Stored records
*** Begin section ***

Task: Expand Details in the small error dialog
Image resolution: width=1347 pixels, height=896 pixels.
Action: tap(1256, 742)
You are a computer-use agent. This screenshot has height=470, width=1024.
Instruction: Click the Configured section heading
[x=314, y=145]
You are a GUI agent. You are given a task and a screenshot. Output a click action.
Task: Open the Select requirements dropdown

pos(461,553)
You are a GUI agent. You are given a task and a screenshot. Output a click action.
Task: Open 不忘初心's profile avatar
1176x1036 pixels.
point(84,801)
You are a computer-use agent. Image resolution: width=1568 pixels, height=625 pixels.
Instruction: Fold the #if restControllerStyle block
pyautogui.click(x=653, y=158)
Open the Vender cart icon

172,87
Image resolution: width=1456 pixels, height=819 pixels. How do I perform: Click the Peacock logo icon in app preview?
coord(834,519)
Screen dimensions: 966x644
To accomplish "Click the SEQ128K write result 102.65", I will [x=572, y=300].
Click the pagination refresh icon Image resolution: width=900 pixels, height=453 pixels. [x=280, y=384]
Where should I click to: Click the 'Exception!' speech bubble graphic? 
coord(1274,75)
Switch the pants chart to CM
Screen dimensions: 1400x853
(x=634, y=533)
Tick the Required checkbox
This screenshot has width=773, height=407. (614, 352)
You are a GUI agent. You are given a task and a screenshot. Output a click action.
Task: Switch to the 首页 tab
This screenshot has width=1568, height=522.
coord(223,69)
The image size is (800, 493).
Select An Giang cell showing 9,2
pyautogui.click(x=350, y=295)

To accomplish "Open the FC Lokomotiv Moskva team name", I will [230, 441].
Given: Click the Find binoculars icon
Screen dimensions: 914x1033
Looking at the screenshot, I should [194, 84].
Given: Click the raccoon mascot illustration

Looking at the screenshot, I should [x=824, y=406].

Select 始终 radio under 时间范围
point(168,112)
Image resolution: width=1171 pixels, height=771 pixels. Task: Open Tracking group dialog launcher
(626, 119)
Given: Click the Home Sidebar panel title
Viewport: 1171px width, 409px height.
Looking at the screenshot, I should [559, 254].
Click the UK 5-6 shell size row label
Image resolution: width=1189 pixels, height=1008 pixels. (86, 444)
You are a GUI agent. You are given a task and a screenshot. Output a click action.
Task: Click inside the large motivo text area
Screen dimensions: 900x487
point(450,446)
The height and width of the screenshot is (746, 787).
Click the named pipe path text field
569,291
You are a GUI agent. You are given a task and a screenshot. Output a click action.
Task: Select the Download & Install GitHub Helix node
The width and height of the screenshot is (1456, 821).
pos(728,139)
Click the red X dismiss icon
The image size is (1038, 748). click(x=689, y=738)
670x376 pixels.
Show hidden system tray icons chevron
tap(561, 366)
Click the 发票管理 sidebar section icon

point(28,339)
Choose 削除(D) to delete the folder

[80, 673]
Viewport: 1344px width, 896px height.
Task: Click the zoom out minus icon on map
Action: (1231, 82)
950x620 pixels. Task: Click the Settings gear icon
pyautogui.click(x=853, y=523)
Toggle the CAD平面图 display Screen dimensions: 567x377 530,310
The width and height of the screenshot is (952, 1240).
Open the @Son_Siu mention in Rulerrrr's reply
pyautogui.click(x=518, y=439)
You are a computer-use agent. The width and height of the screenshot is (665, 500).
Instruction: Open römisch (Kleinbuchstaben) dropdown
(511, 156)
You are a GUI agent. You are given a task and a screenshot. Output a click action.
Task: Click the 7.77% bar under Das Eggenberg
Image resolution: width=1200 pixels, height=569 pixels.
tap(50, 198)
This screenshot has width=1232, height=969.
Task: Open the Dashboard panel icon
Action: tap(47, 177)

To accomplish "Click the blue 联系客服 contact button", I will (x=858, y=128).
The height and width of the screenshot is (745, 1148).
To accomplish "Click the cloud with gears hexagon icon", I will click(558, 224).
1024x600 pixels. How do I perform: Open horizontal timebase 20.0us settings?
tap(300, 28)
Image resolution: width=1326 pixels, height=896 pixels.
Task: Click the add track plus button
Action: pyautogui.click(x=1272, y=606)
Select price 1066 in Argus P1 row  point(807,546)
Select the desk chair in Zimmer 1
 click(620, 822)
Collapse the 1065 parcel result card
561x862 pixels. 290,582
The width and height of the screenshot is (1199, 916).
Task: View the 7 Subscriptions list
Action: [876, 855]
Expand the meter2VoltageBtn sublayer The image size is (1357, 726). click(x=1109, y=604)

*** End section ***

Using the entries above, quote each line verbatim from the first through the line that contains "Task: Switch to the 首页 tab".

» Result of the task
Task: Expand Details in the small error dialog
Image resolution: width=1347 pixels, height=896 pixels.
Action: tap(1256, 742)
You are a computer-use agent. This screenshot has height=470, width=1024.
Instruction: Click the Configured section heading
[x=314, y=145]
You are a GUI agent. You are given a task and a screenshot. Output a click action.
Task: Open the Select requirements dropdown

pos(461,553)
You are a GUI agent. You are given a task and a screenshot. Output a click action.
Task: Open 不忘初心's profile avatar
1176x1036 pixels.
point(84,801)
You are a computer-use agent. Image resolution: width=1568 pixels, height=625 pixels.
Instruction: Fold the #if restControllerStyle block
pyautogui.click(x=653, y=158)
Open the Vender cart icon

172,87
Image resolution: width=1456 pixels, height=819 pixels. How do I perform: Click the Peacock logo icon in app preview?
coord(834,519)
Screen dimensions: 966x644
To accomplish "Click the SEQ128K write result 102.65", I will [x=572, y=300].
Click the pagination refresh icon Image resolution: width=900 pixels, height=453 pixels. [x=280, y=384]
Where should I click to: Click the 'Exception!' speech bubble graphic? 
coord(1274,75)
Switch the pants chart to CM
Screen dimensions: 1400x853
(x=634, y=533)
Tick the Required checkbox
This screenshot has width=773, height=407. (614, 352)
You are a GUI agent. You are given a task and a screenshot. Output a click action.
Task: Switch to the 首页 tab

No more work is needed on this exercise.